As the levels increase, the proportion of disinterested parties diminishes and we enter the second phase. Here, participants that advance are marked, more and more, by an inclination to seek further advancement. Thus, a powerful human trait is integrated into the system.
Those who actively seek selection must persuade their group that they are the best qualified to represent the other two. While that is easy at the lower levels, it becomes more difficult as the process moves forward and participants are matched with peers who also wish to be chosen.
Each participant must make a choice between the other two people in the group knowing that they must rely on that person's integrity to guide their future actions and decisions. Since they are unable to control the person selected, they must choose the person they believe most likely to conduct public business in the public interest.
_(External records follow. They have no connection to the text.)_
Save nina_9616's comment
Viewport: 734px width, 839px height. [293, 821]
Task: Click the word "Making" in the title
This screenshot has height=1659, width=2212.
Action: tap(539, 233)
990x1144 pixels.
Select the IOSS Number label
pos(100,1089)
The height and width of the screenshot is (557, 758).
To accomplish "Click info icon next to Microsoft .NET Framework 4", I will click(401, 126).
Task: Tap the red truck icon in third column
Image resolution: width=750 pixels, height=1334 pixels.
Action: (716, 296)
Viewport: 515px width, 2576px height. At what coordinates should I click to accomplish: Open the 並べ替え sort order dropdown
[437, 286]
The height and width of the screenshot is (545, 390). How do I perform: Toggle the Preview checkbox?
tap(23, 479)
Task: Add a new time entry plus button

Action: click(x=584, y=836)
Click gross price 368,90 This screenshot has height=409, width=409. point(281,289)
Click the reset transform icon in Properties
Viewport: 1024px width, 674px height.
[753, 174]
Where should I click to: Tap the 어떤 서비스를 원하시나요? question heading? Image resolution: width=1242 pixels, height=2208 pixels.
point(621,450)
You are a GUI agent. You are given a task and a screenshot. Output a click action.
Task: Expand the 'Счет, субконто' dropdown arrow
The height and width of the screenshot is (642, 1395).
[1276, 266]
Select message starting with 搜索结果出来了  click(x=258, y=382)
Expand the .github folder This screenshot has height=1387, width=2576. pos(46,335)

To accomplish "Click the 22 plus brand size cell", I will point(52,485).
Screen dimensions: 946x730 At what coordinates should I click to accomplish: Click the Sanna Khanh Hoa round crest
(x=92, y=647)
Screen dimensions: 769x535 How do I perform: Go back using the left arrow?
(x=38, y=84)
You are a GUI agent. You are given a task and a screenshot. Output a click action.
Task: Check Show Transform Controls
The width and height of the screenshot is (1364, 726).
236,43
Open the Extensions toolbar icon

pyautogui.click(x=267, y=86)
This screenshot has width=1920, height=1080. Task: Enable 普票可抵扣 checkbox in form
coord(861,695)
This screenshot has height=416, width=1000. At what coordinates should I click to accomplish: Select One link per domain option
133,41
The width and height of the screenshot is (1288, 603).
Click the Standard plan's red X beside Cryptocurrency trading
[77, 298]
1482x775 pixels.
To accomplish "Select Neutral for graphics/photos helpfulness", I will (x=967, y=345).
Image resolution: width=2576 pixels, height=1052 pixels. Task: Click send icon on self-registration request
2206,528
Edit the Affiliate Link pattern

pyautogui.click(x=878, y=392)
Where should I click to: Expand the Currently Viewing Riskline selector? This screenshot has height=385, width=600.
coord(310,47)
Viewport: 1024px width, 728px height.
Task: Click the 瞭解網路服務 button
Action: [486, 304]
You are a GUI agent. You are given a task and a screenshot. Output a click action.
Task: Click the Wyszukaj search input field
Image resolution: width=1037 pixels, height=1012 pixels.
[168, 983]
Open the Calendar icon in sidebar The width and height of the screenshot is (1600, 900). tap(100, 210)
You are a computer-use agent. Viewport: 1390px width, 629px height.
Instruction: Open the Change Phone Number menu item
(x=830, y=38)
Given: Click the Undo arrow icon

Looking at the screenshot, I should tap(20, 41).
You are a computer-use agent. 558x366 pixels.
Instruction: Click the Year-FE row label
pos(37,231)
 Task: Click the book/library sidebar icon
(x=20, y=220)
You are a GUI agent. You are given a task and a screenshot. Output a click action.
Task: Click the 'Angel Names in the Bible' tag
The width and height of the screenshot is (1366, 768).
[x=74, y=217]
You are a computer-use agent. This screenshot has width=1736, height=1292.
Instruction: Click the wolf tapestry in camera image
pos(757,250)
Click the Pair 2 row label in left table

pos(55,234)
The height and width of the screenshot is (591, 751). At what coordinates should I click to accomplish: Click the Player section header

However, they do not make their choices blindly. Elections are a periodic process. The majority of those seeking advancement will do so each time the process recurs. Some will be successful. They will achieve public office and their performance will be a matter of public record. When they participate in subsequent occurrences of the process, their peers can evaluate that record to help them decide the candidate's suitability for advancement. Furthermore, the names of advancing candidates are announced as each level completes. Members of the public with knowledge of unseemly acts by an advancing candidate can present details for consideration at the next level. Since, after the initial levels, the peers also seek advancement, they won't overlook inappropriate behavior.
Face-to-face meetings in three-person groups eliminate any possibility of voting machine fraud. Significantly, they also allow participants to observe the non-verbal clues humans emit during discourse and will tend to favor moderate attitudes over extremism. The dissimulation and obfuscation that are so effective in media-based politics will not work in a group of three people, each of whom has a vital interest in reaching the same goal as the miscreant. Thus, the advancement of participants will depend on their perceived integrity as well as the probity with which they fulfill their public obligations.
This is a distillation process, biased in favor of the most upright and capable of our citizens. It cannot guarantee that unprincipled individuals will never be selected ... such a goal would be unrealistic ... but it does insure that they are the exception rather than the rule.
The process is inherently bi-directional. Because each elected official sits atop a pyramid of known electors, questions on specific issues can easily be transmitted directly to and from the electors for the guidance or instruction of the official.
The cost of conducting an election by this method is free to the participants, except for the value of their time, and minimal to the government. Thus, it removes the greatest single cause of corruption in our current system ... the need for campaign funds.
I originally thought to buttress this presentation by citing two newspaper articles that discuss the (apparent) lack of interest in the election process among the majority of the electorate and the working of corruption in our system. I've decided that to do so would be superfluous.